### [Material for this task]
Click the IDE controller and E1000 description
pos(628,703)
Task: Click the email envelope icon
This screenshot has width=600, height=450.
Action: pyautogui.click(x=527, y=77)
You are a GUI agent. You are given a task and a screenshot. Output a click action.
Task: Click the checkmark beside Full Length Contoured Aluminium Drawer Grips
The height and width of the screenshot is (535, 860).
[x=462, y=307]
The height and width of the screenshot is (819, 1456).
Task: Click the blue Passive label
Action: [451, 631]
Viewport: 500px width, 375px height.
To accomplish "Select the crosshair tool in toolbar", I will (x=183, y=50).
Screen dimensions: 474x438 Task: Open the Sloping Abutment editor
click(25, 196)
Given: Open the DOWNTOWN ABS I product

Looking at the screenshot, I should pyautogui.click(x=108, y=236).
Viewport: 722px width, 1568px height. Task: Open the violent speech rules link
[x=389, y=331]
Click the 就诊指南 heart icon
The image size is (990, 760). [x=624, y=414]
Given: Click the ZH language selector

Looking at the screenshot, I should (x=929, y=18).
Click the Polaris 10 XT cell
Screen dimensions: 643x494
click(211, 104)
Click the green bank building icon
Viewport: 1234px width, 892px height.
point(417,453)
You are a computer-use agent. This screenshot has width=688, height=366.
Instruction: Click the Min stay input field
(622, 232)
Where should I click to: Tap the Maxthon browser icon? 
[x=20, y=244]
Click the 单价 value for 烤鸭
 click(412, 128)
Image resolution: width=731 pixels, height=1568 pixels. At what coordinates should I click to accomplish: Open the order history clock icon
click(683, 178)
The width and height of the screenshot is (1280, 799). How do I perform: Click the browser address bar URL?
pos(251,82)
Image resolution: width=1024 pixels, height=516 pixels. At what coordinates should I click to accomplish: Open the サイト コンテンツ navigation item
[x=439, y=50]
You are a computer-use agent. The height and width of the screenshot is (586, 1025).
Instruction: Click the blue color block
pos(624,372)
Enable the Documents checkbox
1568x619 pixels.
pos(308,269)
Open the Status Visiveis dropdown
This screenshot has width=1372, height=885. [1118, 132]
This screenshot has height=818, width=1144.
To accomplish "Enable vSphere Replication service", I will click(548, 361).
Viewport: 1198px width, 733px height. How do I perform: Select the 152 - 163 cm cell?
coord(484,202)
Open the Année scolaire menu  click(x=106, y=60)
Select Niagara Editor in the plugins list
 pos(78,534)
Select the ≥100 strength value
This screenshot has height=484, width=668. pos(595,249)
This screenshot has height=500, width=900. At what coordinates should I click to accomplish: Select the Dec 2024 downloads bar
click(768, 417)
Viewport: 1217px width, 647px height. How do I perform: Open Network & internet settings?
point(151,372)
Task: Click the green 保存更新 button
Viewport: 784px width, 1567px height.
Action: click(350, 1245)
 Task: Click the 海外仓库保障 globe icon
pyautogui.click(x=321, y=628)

### [Problem statement]
The response must consist of all the data, reproduced without alteration.

### [Result for this task]
Click the IDE controller and E1000 description
pos(628,703)
Task: Click the email envelope icon
This screenshot has width=600, height=450.
Action: pyautogui.click(x=527, y=77)
You are a GUI agent. You are given a task and a screenshot. Output a click action.
Task: Click the checkmark beside Full Length Contoured Aluminium Drawer Grips
The height and width of the screenshot is (535, 860).
[x=462, y=307]
The height and width of the screenshot is (819, 1456).
Task: Click the blue Passive label
Action: [451, 631]
Viewport: 500px width, 375px height.
To accomplish "Select the crosshair tool in toolbar", I will (x=183, y=50).
Screen dimensions: 474x438 Task: Open the Sloping Abutment editor
click(25, 196)
Given: Open the DOWNTOWN ABS I product

Looking at the screenshot, I should pyautogui.click(x=108, y=236).
Viewport: 722px width, 1568px height. Task: Open the violent speech rules link
[x=389, y=331]
Click the 就诊指南 heart icon
The image size is (990, 760). [x=624, y=414]
Given: Click the ZH language selector

Looking at the screenshot, I should (x=929, y=18).
Click the Polaris 10 XT cell
Screen dimensions: 643x494
click(211, 104)
Click the green bank building icon
Viewport: 1234px width, 892px height.
point(417,453)
You are a computer-use agent. This screenshot has width=688, height=366.
Instruction: Click the Min stay input field
(622, 232)
Where should I click to: Tap the Maxthon browser icon? 
[x=20, y=244]
Click the 单价 value for 烤鸭
 click(412, 128)
Image resolution: width=731 pixels, height=1568 pixels. At what coordinates should I click to accomplish: Open the order history clock icon
click(683, 178)
The width and height of the screenshot is (1280, 799). How do I perform: Click the browser address bar URL?
pos(251,82)
Image resolution: width=1024 pixels, height=516 pixels. At what coordinates should I click to accomplish: Open the サイト コンテンツ navigation item
[x=439, y=50]
You are a computer-use agent. The height and width of the screenshot is (586, 1025).
Instruction: Click the blue color block
pos(624,372)
Enable the Documents checkbox
1568x619 pixels.
pos(308,269)
Open the Status Visiveis dropdown
This screenshot has width=1372, height=885. [1118, 132]
This screenshot has height=818, width=1144.
To accomplish "Enable vSphere Replication service", I will click(548, 361).
Viewport: 1198px width, 733px height. How do I perform: Select the 152 - 163 cm cell?
coord(484,202)
Open the Année scolaire menu  click(x=106, y=60)
Select Niagara Editor in the plugins list
 pos(78,534)
Select the ≥100 strength value
This screenshot has height=484, width=668. pos(595,249)
This screenshot has height=500, width=900. At what coordinates should I click to accomplish: Select the Dec 2024 downloads bar
click(768, 417)
Viewport: 1217px width, 647px height. How do I perform: Open Network & internet settings?
point(151,372)
Task: Click the green 保存更新 button
Viewport: 784px width, 1567px height.
Action: click(350, 1245)
 Task: Click the 海外仓库保障 globe icon
pyautogui.click(x=321, y=628)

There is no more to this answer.